Weak laser detection system based on single chip microcomputer and using tuning fork chopping technology

We use photodetectors as the photoelectric conversion element of the system, and use tuning forks for mechanical chopping to directly convert the incident constant (or slowly changing) light signal into a modulated AC signal, which is first amplified by AC coupling to overcome the influence of temperature drift of the photodetector, and then phase-locked amplification is performed. The system's analog output signal is collected by a single-chip microcomputer, and nonlinear compensation is performed to overcome the shortcomings of general low-light detection systems. The system has the characteristics of simple structure and easy use.

System Design

The low-light detection system is mainly composed of an internally modulated photodetector, a signal processing system and a single-chip compensation system. Its overall structure is shown in Figure 1.

Figure 1 Overall principle block diagram of weak laser detection system

Temperature control circuit system

Since temperature changes have an impact on photodetectors, we used a bridge circuit to collect temperature signals through platinum resistance and compare them with the set value, so as to use a semiconductor refrigerator to actively control the temperature of the photodetector, and the temperature is controlled at +10_C with a control accuracy of 0.5_C. This greatly reduces the negative impact of the photodetector brought about by temperature changes.

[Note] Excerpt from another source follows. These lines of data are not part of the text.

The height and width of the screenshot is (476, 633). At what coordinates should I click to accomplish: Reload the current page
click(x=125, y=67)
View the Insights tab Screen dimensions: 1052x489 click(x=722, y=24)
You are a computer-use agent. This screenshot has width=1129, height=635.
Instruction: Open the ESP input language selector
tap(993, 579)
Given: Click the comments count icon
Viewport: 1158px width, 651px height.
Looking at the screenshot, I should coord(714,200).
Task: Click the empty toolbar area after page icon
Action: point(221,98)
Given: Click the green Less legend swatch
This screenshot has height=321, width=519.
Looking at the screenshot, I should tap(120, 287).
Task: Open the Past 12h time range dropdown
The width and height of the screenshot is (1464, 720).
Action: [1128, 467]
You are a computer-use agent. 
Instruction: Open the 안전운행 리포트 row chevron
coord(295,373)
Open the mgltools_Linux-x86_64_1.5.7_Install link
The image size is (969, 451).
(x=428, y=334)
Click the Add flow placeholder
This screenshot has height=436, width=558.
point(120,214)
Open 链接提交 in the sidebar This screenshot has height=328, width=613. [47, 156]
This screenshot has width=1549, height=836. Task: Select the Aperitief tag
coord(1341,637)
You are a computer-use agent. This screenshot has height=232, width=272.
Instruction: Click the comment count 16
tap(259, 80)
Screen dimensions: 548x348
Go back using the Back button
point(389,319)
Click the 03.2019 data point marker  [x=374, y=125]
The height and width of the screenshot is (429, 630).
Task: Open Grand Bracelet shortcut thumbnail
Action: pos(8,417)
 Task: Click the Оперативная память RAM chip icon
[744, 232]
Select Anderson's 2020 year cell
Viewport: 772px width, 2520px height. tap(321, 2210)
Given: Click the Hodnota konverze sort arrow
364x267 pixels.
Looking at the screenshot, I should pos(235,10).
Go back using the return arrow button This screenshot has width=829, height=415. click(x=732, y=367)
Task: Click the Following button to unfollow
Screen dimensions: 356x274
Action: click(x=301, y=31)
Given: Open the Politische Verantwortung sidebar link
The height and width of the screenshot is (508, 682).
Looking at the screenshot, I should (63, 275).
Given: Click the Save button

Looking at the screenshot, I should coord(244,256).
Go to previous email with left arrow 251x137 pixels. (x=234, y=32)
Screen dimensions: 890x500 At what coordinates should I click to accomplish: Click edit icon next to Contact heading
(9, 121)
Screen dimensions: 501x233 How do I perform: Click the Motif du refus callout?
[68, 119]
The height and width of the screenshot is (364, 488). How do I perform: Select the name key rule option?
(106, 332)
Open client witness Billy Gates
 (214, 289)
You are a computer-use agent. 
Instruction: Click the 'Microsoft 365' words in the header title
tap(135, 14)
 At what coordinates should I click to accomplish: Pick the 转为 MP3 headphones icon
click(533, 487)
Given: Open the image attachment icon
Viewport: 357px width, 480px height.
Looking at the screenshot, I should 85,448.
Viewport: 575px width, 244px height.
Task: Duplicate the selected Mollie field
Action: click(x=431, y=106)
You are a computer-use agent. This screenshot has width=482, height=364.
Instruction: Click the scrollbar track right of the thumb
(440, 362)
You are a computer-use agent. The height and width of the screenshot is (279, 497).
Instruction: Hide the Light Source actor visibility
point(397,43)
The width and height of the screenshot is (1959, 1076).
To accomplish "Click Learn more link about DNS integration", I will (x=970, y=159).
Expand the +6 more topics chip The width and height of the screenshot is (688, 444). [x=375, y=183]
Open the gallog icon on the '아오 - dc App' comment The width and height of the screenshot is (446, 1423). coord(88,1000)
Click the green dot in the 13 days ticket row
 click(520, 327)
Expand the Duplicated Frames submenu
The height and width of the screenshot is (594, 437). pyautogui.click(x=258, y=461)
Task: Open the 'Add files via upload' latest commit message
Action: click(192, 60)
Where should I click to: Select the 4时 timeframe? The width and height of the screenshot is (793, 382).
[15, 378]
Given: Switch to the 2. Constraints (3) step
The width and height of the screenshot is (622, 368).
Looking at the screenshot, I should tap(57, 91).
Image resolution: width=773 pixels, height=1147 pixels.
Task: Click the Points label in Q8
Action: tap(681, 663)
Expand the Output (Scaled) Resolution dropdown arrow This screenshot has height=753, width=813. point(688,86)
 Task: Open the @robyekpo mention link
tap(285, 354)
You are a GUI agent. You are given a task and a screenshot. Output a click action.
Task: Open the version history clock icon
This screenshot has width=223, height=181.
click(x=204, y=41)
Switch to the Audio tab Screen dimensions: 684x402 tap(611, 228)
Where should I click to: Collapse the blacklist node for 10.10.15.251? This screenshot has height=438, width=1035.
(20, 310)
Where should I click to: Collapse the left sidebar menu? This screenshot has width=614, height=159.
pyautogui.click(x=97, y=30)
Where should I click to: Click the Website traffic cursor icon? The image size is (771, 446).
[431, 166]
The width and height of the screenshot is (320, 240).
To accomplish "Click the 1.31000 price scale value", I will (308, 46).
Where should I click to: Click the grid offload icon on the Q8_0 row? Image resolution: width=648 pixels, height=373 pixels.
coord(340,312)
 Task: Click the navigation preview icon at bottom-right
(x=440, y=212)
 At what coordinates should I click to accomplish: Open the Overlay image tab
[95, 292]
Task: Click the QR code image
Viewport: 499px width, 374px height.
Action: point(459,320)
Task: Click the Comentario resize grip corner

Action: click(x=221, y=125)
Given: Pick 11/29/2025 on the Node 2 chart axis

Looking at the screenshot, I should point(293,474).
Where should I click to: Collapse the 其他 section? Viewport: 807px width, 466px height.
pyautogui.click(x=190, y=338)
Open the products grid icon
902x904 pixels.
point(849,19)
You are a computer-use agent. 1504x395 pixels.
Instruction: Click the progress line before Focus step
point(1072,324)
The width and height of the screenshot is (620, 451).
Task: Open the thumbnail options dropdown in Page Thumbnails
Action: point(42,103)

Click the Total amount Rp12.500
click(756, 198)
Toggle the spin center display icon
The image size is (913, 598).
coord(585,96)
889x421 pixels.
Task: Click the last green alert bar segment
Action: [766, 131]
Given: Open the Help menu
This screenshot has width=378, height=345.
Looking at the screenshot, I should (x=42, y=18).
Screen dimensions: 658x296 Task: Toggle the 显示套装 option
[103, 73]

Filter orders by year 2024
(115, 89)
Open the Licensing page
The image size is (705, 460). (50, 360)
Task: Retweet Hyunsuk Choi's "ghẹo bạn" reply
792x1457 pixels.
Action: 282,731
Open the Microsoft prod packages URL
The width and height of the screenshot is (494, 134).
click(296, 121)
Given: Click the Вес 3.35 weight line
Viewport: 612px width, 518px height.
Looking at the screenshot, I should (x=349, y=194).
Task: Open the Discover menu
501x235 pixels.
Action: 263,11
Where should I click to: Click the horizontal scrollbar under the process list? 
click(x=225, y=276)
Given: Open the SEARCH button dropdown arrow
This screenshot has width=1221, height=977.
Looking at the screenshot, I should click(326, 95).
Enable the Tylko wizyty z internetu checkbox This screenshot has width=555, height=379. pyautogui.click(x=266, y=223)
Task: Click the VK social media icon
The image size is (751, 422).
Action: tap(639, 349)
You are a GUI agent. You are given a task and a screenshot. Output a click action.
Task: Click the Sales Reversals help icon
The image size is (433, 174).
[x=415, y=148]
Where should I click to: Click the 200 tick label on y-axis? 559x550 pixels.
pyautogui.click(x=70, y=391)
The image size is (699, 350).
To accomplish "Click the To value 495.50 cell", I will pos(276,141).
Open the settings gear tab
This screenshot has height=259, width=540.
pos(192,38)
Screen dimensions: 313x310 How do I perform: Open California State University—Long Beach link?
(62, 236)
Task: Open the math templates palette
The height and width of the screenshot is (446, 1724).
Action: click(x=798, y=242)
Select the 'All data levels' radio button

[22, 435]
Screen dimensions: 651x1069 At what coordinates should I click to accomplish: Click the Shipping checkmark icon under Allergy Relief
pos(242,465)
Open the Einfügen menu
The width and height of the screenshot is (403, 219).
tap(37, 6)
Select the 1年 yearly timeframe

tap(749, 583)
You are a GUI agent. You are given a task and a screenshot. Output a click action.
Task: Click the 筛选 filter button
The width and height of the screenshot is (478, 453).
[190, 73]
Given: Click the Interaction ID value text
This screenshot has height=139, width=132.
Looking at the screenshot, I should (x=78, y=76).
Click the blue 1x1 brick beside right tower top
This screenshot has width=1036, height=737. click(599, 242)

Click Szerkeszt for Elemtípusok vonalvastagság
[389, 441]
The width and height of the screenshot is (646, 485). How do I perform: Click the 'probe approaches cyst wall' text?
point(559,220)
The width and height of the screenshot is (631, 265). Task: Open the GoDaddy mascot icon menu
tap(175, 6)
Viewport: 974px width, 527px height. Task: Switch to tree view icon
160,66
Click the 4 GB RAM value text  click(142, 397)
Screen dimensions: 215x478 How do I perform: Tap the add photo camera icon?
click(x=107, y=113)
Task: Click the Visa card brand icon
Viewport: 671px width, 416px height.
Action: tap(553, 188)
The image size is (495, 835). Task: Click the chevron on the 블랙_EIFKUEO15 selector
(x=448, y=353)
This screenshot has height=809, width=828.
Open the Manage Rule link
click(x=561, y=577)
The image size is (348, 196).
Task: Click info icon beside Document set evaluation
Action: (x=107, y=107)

Signal acquisition and signal conditioning system

First, a photodetector is selected as the photoelectric conversion device. The resonance of the tuning fork is driven by the inductive three-point oscillation, thereby realizing the chopping modulation of the incident weak laser, and the incident constant (or slowly changing) light signal can be converted into a modulated AC signal. Then, through AC coupling, DC and low-frequency temperature drift noise are filtered out, thereby overcoming the impact of temperature drift on the system. In the actual design, the signal processing part of the system includes the preamplifier and the phase-locked amplifier of the AD630 chip. The preamplifier pre-amplifies the weak AC signal output by the detector. The AD630 chip of ADI can easily form a phase-locked amplifier according to the device manual provided by the company. The circuit can extract the signal from the +100dB noise. This design uses this circuit to extract the weak signal. The reference signal is drawn from the center tap of the resonant coil, and then used as the reference signal of the phase-locked amplifier after phase shifting. In this way, the AC signal of a given frequency is amplified and the noise signal of other frequencies is greatly suppressed, thereby obtaining a voltage signal proportional to the light intensity, and this signal is handed over to the single-chip microcomputer system for nonlinear compensation.

Single chip microcomputer system design

In the actual application of weak laser detection system, it is found that when the laser is strong or weak, the nonlinearity of the output signal of the signal processing circuit increases to a certain extent, which makes the output linearity worse, affecting the dynamic range and measurement accuracy of the system. For this reason, we use a single-chip microcomputer system to collect data on its output signal and make linear compensation. The block diagram of the single-chip microcomputer system is shown in Figure 2.

Figure 2 MCU compensation and display system hardware block diagram [page]

The table lookup data is stored in the EEPROM, and then the measured value is read from the A/D converter using a single-chip microcomputer, followed by table lookup, correction, and finally the measured value is displayed on the LED display system through the 8255 parallel port.

Since the nonlinear characteristics of the output signal of the weak laser detection system are related to the characteristics of the photosensitive element itself, there is no good mathematical model, so we use the table lookup method to perform linear compensation on its measured value. The program is written in MCS51 assembly language, mainly including A/D conversion module, linear compensation module and display module. The program flow chart is shown in Figure 3.

Figure 3 Program flow chart

Experimental Results and Discussion

In the experiment, we found that when the incident laser energy is weak, the response of the system deviates from linearity, so it is necessary to compensate for the nonlinearity of its measurement results. Comparison of system correction results When using a single-chip microcomputer to compensate the system linearly, it is necessary to obtain the table data for correction and store it in an external EEPROM. We use a standard laser source as the signal light source, corresponding to the standard laser source with different light intensities, and record its output results. The experimental results show that the tuning fork chopping technology used in the system can effectively overcome the drift of the detector with temperature changes. The linearity of the output signal after correction by the single-chip microcomputer system is also greatly improved, indicating that the system has achieved a relatively ideal detection effect.

Conclusion

The modulated weak laser detection system uses tuning fork chopping technology to overcome the shortcomings of general light detection systems. The single-chip system is used to measure the results and make linearity, which improves the measurement accuracy of the system. The system has strong versatility. Different photosensitive detectors can be used for low-light detection in different bands, and different filters are placed in front of the detector. The system can be used as a single-wavelength energy meter for different occasions and has a wide range of uses in environmental protection, industry, scientific research and other fields.